DATASET EXTRACT:
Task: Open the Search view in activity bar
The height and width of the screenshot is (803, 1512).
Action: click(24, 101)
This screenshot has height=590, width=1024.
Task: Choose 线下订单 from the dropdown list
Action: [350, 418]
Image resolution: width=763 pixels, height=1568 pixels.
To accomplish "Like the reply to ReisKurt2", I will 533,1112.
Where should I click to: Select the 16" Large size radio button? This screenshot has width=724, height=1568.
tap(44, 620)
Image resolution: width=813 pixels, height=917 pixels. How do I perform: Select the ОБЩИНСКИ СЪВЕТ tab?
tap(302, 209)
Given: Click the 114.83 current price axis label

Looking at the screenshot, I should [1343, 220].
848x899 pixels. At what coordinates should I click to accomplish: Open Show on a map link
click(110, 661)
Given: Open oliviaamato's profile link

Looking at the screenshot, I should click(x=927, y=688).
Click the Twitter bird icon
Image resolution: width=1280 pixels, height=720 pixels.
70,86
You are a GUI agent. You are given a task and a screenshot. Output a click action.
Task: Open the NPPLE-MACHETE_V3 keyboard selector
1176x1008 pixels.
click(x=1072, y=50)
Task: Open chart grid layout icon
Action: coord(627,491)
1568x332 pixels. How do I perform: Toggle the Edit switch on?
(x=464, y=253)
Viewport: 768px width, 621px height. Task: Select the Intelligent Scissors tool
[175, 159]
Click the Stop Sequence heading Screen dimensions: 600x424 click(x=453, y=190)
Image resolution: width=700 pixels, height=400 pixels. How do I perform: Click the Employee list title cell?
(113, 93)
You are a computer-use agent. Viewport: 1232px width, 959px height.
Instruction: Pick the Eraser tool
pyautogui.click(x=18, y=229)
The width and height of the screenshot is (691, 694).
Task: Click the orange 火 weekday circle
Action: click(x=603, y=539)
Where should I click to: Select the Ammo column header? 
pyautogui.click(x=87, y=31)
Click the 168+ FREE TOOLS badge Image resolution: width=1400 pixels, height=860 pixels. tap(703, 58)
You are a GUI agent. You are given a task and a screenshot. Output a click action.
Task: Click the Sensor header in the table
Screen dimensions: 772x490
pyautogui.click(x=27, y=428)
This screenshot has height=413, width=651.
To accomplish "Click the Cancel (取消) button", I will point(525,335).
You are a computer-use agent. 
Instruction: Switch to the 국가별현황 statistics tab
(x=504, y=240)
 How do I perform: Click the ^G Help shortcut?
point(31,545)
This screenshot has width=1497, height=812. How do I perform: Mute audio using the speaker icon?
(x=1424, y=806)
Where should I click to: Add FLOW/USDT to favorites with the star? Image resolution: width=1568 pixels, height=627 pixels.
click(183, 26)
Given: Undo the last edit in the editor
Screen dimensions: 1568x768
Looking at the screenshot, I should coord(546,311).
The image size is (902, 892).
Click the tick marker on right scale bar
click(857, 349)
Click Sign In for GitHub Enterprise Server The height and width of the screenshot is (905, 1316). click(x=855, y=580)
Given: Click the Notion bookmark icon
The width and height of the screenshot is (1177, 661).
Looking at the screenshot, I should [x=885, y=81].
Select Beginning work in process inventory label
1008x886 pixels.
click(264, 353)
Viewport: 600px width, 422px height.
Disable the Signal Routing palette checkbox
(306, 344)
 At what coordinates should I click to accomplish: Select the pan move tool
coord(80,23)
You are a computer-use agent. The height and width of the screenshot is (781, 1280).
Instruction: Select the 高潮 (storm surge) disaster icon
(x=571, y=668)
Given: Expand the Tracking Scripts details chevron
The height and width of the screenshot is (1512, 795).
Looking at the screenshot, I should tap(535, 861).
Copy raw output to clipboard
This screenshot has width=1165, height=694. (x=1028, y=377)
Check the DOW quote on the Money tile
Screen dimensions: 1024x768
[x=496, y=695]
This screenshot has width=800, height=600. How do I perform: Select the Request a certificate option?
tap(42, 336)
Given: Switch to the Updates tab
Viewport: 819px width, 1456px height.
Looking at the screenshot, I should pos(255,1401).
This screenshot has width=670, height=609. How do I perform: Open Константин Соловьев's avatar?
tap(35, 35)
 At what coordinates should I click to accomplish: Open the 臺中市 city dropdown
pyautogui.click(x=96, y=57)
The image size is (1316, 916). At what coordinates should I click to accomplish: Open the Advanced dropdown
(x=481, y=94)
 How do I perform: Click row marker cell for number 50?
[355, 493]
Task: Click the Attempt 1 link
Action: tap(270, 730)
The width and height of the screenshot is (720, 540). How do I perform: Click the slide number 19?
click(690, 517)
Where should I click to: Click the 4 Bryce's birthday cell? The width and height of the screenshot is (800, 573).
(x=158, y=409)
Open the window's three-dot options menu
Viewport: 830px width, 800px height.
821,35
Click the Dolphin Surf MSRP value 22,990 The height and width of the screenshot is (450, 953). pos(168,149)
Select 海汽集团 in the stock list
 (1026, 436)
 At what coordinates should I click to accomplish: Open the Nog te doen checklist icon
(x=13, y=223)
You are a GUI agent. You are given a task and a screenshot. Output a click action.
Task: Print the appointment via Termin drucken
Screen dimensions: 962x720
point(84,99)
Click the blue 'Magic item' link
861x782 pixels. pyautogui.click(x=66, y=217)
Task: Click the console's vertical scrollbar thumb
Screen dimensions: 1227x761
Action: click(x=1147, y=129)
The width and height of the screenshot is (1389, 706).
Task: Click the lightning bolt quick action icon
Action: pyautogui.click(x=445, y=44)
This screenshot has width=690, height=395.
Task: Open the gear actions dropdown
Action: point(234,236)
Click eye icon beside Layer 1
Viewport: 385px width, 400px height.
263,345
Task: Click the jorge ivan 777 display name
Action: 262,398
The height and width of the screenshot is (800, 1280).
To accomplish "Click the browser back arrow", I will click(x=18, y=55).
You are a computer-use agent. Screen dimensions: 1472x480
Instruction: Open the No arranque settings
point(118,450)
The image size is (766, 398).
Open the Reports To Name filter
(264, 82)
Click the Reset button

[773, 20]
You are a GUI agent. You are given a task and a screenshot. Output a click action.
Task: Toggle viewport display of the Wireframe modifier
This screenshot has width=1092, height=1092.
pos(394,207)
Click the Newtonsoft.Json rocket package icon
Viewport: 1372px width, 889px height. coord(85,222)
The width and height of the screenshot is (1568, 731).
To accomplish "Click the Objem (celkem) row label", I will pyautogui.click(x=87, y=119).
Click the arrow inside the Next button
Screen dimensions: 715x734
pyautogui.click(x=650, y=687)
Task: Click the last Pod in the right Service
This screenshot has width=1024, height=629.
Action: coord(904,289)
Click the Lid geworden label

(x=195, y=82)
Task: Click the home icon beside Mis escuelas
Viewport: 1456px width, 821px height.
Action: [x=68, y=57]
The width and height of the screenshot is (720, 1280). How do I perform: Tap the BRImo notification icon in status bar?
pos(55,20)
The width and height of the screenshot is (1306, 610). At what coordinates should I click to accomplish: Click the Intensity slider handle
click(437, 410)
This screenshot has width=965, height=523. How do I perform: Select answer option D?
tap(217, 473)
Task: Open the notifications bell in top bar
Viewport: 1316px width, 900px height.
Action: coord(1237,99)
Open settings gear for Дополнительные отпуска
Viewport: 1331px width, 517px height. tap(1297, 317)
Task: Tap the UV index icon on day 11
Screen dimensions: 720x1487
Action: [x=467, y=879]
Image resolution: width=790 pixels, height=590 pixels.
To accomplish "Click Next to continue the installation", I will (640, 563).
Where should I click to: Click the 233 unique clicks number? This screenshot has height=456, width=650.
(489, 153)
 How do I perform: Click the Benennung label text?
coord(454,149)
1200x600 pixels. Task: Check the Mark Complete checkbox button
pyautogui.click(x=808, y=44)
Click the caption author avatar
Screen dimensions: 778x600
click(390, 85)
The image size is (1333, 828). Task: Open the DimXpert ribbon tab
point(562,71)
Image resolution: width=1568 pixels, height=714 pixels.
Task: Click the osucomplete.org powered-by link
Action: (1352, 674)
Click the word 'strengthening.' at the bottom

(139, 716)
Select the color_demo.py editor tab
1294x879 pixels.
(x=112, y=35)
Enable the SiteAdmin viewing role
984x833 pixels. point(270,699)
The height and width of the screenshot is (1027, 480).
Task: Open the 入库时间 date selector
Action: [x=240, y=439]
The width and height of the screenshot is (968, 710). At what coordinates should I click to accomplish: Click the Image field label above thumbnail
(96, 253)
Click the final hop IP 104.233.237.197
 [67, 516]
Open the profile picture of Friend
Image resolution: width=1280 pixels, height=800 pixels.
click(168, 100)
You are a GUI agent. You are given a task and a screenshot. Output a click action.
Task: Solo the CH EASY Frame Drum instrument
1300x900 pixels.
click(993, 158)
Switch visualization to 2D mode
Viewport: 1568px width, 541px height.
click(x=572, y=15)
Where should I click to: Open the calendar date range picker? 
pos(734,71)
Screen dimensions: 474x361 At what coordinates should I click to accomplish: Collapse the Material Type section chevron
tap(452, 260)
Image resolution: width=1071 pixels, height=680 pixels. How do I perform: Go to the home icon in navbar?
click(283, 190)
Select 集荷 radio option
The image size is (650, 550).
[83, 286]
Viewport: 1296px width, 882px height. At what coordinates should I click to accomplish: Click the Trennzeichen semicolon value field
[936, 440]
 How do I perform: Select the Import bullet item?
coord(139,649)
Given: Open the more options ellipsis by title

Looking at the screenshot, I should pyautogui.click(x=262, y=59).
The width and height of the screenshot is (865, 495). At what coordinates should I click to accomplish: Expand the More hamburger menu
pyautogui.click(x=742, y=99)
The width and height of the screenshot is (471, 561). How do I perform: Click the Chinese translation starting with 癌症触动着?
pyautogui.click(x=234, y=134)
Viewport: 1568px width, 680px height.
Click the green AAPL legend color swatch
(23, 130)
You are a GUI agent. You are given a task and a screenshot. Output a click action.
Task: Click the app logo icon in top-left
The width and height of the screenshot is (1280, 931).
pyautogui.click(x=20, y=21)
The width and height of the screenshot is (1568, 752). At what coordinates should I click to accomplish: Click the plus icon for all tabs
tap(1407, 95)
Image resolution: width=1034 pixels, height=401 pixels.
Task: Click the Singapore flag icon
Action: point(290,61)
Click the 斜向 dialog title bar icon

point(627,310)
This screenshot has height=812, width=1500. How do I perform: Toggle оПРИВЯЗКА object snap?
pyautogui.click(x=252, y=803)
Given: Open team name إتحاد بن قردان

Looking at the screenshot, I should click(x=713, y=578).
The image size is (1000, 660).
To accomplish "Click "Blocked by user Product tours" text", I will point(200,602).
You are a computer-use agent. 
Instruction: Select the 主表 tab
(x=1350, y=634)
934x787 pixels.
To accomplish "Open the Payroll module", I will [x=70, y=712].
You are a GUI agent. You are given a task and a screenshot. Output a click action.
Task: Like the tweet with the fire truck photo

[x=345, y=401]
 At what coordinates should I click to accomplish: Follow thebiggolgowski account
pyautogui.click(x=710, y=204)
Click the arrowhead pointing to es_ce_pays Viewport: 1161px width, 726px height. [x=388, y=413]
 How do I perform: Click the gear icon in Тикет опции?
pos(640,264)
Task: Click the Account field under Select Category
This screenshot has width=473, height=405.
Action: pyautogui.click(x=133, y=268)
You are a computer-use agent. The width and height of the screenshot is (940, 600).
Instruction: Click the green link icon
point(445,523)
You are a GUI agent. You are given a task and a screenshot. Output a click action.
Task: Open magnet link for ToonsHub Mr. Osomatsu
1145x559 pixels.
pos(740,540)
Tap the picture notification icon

EXERCISE AIM: For the string "beside", go line by line through the material and copy every line that has it.

ANSWER:
Click eye icon beside Layer 1
Task: Click the home icon beside Mis escuelas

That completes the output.